Filter the data for lines with the word "code" and copy those lines.

++++ Data under study

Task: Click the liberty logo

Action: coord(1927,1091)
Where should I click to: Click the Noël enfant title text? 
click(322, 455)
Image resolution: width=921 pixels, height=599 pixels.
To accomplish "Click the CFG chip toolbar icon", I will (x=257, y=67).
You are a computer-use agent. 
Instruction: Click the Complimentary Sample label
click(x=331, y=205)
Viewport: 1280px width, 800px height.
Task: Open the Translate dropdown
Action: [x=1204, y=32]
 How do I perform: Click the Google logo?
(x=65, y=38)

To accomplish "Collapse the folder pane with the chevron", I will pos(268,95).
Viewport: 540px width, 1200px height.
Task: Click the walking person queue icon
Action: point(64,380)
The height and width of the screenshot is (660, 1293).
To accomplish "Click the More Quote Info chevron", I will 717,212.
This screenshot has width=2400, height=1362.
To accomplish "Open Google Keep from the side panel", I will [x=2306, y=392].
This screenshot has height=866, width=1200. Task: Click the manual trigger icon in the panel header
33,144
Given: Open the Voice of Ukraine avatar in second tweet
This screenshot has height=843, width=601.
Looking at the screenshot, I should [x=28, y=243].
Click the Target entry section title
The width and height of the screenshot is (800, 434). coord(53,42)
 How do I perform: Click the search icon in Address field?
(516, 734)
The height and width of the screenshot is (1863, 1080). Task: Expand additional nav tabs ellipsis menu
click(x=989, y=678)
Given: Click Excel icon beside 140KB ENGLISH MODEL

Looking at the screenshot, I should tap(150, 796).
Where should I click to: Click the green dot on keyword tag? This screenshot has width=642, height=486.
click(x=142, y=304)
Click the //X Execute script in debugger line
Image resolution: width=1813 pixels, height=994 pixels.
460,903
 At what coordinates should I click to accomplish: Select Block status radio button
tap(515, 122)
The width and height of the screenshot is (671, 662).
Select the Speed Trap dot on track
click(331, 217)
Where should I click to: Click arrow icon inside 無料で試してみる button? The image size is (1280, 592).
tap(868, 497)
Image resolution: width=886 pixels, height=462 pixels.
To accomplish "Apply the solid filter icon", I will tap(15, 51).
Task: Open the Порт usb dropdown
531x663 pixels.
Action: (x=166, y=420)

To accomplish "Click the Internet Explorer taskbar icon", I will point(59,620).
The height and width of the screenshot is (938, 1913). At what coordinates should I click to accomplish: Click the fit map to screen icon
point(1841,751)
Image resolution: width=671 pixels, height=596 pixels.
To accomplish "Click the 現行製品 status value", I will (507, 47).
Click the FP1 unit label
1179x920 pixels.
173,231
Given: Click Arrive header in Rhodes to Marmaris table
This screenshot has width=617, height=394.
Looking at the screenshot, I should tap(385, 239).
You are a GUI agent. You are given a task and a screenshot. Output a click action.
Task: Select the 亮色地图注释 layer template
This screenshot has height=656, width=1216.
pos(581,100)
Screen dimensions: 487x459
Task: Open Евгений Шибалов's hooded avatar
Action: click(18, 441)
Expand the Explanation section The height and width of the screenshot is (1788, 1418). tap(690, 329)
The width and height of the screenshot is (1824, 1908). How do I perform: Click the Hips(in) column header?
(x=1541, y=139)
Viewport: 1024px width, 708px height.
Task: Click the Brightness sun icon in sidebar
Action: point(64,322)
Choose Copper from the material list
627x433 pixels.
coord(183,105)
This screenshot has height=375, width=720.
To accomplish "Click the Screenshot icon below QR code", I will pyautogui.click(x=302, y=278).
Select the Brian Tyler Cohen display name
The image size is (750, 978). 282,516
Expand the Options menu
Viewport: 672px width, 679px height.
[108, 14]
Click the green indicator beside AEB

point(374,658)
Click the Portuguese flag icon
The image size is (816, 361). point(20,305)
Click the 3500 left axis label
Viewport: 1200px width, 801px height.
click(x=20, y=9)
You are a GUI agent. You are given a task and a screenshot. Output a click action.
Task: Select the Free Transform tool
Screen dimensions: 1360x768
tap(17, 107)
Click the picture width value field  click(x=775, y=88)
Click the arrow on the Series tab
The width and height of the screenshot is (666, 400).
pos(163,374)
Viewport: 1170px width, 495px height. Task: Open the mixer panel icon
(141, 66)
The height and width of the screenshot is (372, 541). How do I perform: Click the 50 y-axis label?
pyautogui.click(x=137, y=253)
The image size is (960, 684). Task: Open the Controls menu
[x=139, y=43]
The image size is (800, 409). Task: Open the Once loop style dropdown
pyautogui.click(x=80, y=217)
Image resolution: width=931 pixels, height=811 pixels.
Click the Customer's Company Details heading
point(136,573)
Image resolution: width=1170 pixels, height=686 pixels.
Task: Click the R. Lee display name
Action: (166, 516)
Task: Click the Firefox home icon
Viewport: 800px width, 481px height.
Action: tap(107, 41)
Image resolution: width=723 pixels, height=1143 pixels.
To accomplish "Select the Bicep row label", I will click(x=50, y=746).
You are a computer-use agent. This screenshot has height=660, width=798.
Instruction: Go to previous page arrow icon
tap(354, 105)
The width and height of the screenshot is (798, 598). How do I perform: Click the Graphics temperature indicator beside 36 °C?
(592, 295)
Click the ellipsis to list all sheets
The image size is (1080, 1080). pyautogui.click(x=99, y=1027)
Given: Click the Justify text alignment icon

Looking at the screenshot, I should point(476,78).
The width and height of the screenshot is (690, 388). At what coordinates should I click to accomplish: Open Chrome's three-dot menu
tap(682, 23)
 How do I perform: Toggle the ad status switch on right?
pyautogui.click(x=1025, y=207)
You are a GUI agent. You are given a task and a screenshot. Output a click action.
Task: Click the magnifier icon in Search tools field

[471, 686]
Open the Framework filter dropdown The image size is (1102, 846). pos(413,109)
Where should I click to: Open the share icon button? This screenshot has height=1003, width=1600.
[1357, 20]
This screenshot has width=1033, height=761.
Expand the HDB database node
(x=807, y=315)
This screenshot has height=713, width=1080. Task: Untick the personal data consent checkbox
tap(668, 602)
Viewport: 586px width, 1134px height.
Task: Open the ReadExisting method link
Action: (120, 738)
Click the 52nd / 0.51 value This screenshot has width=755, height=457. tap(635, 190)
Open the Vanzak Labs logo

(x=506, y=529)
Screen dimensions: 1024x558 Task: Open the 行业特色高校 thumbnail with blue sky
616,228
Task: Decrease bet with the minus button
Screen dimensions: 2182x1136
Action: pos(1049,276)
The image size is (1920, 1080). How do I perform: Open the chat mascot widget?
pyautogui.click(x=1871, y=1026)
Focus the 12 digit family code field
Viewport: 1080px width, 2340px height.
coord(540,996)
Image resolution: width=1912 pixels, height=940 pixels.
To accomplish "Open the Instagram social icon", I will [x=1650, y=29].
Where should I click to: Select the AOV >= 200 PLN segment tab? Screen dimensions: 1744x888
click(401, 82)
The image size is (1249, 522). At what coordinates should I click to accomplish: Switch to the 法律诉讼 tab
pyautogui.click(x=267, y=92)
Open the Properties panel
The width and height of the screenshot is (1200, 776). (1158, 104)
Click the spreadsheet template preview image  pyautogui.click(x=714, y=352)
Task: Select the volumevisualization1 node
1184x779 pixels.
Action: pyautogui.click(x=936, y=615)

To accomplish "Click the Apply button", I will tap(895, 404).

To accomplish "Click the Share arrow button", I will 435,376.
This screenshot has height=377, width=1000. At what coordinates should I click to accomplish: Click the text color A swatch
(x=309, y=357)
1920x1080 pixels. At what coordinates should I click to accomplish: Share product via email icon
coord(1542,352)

++++++++

Answer box =>
To accomplish "Click the Screenshot icon below QR code", I will pyautogui.click(x=302, y=278).
Focus the 12 digit family code field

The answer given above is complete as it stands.